Articles for November 2006


Et pour toutes les autres personnes qui ne me connaissent pas personellement mais qui visite hippopocampe quoitidiennement. Merci à vous ma gang de fous.

En passant, la folle qui fait la face, c’est Rim, future PM libanaise du parti québécois.


Hot Chip

6 November 2006

Comme un cowboy solitaire, j’suis allé tout seul voir le show de Hot Chip hier soir à la Salla Rossa. J’suis arrivé juste avant 21h afin de me procurer un des derniers billets disponibles. À 22h, 250 personnes dans la salle, elle affichait complet. Mes chums avaient du décliner l’offre de venir face à divers obligations de famille et d’école (des 75e anniversaire de grand-mère n’arrive certainement pas tous les jours).

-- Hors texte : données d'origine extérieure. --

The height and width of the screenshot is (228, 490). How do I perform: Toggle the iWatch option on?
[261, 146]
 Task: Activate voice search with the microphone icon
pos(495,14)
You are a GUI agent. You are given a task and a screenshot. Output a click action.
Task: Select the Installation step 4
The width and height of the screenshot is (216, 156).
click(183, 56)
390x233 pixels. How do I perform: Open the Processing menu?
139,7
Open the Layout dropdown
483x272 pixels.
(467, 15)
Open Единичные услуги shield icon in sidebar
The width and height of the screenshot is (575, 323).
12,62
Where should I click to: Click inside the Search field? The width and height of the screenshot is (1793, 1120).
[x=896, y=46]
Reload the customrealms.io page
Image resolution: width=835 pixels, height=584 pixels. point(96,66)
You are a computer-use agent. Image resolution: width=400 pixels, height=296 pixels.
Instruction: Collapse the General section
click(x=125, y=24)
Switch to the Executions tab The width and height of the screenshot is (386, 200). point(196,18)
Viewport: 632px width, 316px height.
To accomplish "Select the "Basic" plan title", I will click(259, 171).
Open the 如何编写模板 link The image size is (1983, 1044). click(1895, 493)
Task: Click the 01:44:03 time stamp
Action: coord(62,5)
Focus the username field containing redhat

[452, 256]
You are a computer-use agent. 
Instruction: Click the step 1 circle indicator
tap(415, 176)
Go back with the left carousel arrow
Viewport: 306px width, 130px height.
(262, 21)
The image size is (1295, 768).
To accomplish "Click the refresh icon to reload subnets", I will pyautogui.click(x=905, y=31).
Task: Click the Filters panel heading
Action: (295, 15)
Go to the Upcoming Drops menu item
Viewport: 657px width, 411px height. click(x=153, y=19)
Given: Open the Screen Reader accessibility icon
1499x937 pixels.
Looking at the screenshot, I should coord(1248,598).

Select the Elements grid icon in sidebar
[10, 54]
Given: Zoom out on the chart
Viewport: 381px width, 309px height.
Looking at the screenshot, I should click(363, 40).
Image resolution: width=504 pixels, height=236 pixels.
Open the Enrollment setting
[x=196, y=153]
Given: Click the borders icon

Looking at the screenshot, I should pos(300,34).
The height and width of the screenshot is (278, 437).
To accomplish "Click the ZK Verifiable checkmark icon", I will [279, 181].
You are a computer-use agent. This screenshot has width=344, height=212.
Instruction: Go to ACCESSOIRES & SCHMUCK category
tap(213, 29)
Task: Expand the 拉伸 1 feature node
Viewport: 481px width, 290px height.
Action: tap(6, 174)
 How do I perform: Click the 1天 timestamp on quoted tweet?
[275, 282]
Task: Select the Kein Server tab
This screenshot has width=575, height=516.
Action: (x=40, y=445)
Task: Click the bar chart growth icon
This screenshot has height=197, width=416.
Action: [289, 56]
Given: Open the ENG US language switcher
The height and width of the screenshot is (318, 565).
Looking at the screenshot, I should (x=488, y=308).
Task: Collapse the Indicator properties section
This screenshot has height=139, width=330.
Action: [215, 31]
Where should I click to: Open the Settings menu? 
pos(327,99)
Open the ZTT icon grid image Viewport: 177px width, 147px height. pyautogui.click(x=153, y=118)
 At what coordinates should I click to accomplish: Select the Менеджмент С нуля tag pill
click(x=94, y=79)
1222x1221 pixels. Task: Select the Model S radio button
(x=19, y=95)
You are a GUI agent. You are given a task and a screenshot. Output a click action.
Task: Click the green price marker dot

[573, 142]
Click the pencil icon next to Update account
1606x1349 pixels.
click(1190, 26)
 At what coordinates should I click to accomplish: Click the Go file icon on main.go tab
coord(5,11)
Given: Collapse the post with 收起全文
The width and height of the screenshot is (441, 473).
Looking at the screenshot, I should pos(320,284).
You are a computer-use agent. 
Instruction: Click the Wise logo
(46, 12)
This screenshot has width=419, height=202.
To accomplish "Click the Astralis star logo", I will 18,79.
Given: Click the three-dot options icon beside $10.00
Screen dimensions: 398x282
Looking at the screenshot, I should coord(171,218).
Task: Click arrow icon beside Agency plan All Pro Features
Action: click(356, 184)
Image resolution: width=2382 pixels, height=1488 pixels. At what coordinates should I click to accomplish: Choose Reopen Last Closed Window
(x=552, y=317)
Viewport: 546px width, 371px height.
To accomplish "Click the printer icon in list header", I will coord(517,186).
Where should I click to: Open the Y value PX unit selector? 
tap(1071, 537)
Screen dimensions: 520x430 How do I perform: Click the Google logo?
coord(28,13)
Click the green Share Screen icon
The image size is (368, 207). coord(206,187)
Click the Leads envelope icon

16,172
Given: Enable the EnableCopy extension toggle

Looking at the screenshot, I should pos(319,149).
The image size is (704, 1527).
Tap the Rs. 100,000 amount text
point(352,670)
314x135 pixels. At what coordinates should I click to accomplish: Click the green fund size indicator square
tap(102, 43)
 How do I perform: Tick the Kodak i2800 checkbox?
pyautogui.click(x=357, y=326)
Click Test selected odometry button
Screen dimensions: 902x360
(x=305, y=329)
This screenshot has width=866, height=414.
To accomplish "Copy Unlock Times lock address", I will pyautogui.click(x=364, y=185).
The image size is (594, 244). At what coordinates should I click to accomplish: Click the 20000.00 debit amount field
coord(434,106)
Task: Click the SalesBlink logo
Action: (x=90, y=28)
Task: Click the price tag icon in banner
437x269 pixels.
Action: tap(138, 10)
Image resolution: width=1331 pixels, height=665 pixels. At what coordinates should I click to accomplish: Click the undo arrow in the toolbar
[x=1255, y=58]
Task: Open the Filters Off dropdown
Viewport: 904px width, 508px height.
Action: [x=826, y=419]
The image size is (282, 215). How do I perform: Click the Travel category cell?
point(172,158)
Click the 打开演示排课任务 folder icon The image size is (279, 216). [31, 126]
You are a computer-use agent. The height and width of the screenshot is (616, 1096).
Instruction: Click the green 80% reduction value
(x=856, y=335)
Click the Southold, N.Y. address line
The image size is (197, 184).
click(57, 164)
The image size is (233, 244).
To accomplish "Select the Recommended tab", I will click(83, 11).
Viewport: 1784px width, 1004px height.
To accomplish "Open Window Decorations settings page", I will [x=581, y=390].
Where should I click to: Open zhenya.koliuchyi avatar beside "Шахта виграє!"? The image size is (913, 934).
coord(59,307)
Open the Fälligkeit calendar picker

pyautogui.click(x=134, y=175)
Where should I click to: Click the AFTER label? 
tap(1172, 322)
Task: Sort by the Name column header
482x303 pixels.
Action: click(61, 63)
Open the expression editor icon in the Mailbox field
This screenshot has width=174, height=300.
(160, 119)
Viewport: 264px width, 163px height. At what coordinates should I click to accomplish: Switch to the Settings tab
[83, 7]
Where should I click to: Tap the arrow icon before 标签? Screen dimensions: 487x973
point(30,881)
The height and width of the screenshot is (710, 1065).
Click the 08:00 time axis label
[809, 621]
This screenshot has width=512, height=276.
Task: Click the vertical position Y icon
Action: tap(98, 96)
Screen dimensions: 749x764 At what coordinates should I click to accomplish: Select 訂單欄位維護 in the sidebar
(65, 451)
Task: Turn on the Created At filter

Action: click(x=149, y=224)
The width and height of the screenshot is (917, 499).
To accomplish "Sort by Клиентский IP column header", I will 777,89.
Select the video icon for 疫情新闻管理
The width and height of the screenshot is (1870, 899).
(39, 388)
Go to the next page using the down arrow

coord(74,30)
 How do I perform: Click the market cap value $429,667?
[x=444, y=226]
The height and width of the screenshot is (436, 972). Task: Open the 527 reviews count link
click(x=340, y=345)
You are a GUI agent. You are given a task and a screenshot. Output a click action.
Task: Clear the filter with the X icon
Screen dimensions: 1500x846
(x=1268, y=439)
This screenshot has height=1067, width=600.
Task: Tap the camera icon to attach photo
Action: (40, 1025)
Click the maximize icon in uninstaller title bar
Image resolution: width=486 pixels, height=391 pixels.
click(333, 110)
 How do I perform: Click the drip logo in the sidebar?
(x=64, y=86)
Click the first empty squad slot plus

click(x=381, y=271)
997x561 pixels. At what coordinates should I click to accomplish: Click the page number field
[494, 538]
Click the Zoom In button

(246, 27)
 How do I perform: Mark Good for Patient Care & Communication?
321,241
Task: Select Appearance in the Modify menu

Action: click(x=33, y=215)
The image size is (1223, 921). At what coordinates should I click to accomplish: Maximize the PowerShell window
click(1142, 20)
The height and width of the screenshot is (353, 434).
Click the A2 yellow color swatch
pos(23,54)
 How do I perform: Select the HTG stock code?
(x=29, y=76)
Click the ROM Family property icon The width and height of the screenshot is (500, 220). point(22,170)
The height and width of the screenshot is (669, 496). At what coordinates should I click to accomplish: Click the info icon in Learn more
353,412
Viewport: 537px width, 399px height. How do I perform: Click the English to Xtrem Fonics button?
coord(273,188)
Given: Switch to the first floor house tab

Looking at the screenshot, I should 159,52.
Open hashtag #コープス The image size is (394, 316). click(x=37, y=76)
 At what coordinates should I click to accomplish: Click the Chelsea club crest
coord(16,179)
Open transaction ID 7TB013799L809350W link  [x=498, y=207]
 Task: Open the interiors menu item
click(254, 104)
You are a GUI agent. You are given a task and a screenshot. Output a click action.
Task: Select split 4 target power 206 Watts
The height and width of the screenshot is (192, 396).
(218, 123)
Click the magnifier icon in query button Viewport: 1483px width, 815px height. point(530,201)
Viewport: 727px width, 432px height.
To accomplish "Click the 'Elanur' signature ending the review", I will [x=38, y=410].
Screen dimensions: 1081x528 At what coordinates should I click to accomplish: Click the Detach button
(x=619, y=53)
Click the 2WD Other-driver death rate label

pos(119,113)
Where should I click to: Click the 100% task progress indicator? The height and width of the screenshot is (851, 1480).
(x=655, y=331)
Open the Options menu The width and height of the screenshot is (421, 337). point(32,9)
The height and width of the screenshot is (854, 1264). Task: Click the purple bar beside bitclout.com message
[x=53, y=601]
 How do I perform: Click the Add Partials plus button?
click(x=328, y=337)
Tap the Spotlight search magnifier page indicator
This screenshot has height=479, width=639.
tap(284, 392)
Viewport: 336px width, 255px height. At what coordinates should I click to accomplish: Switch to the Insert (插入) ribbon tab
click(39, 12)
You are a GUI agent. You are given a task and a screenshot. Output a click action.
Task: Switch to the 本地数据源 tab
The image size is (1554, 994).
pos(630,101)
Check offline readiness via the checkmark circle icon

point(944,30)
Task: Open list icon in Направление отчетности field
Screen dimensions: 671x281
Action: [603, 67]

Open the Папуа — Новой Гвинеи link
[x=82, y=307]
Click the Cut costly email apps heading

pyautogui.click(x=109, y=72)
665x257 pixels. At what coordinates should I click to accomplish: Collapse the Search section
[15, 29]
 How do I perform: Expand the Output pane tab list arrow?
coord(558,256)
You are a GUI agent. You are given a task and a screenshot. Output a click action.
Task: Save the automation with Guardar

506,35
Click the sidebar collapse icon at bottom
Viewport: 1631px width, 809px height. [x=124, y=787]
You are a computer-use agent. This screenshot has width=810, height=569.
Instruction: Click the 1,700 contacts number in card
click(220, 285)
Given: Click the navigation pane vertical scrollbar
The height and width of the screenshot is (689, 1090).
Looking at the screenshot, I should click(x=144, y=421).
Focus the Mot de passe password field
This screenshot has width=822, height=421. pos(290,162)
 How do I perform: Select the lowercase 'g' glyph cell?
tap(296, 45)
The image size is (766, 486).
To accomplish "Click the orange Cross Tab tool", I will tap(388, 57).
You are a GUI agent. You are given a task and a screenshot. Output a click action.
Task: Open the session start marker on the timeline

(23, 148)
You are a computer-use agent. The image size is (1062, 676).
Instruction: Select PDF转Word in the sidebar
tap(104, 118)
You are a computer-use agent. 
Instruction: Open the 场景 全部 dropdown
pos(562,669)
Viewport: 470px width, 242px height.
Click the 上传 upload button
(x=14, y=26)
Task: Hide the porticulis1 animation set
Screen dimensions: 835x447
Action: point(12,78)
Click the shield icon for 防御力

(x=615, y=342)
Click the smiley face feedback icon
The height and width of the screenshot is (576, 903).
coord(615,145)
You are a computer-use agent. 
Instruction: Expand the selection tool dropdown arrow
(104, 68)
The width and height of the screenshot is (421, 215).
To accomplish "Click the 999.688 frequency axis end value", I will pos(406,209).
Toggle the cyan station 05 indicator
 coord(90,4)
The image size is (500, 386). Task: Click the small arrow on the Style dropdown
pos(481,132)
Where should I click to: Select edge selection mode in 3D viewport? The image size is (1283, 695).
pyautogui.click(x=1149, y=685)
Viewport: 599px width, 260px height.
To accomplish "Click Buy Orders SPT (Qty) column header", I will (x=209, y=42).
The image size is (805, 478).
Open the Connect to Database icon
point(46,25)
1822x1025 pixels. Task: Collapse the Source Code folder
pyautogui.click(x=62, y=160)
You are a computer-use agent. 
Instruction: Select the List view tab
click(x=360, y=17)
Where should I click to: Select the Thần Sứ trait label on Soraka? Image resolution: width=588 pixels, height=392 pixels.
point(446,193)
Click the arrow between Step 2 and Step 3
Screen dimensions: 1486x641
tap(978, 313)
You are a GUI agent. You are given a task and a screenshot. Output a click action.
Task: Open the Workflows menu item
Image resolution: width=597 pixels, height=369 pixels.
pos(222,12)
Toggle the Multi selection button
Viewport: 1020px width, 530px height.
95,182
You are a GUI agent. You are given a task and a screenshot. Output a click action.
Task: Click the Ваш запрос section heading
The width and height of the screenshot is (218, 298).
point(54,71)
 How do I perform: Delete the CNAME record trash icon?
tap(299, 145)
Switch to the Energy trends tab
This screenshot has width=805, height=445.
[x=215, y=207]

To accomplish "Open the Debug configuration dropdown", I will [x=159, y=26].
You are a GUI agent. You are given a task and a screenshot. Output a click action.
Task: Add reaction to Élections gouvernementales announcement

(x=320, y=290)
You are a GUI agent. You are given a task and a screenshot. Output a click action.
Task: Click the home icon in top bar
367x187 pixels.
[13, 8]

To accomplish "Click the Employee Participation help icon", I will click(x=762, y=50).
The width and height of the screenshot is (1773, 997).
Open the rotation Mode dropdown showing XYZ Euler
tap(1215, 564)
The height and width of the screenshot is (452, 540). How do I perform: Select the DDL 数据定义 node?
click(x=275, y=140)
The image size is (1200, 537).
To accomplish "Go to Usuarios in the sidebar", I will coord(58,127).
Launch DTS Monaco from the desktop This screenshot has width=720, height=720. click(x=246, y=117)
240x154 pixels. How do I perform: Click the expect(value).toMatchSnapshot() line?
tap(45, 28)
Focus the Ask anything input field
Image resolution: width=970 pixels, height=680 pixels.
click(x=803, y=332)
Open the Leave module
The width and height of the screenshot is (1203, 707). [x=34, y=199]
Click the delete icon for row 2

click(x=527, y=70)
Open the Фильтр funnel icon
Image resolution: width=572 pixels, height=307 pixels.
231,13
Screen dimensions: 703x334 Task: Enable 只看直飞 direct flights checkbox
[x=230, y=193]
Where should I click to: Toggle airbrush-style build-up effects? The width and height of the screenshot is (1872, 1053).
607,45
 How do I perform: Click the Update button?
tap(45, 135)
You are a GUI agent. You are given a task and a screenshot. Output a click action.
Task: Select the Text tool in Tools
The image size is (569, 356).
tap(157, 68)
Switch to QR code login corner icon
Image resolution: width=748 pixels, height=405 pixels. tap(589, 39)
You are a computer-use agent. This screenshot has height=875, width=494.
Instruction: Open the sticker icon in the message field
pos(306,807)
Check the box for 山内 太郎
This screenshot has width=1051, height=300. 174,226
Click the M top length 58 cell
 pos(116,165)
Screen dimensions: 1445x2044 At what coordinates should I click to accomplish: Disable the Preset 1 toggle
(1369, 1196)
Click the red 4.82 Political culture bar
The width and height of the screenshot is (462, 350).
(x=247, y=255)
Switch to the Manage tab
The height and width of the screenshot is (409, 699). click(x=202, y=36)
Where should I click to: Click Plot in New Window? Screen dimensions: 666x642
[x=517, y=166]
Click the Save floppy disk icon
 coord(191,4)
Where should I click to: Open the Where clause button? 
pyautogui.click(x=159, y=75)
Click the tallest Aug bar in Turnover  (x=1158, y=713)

La brosse de la veille encore légèrement dans l’estomac, j’ai eu la bonne idée de ne boire que du coke. C’est rafraîchissant, bon, pas cher et pétillant. Pis ça réveille! La deuxième fois que j’allais au bar, comme un ti-cul toute péppé, en commander un:

— Comme tantôt, un grand coke and pas trop de glace, s’il te plaît.
— Hey, y’a pas de grand coke, c’est juste un coke, me dit le barman en ouvrant la canette.
— Ok, whatever ciboire. UN coke.
— 2 piasses.

Sucré et cafféiné, j’étais super pompé, excité, full prime-time, à écouter le show. Une modeste et fraîche ouverture de spectacle avec Born Ruffians. Un peu folk à la Clap Your Hands mais plus personnel, plus jeune, plus garage. Mais lorsque Hot Chip a pris la scène, c’était la furie. Les 6 membres du groupe se sont installés pratiquement côte à côte, tous aux premiers pupitres de leur petit orchestre électronique. Et ça a commencé. Du beat dans le tapis, constant et entraînant. Ils ont remixé TOUTES leurs tounes. Rien comme les CD, toutes des performances adaptées à la scène. On ne reconnaissait la chanson que lorsqu’il prononçait les premières paroles. Du complètement full fresh and tasty, comme le couteau qui tranche la surface d’un nouveau pot de beurre de pinotes. Des petits orgasmes sonores. Ils ont aussi joué quelques nouveaux morceaux de leur prochain album qui semble, en passant très prometteur. Un rappel dé-bile. Tout le monde criait et sautait comme des défoncés. J’ai quitté la salle en sueur, riant et tremblant nerveusement. C’était intense de même.


Attention

8 November 2006

Aliens are coming to abduct all the super-smart, good looking and sexy people.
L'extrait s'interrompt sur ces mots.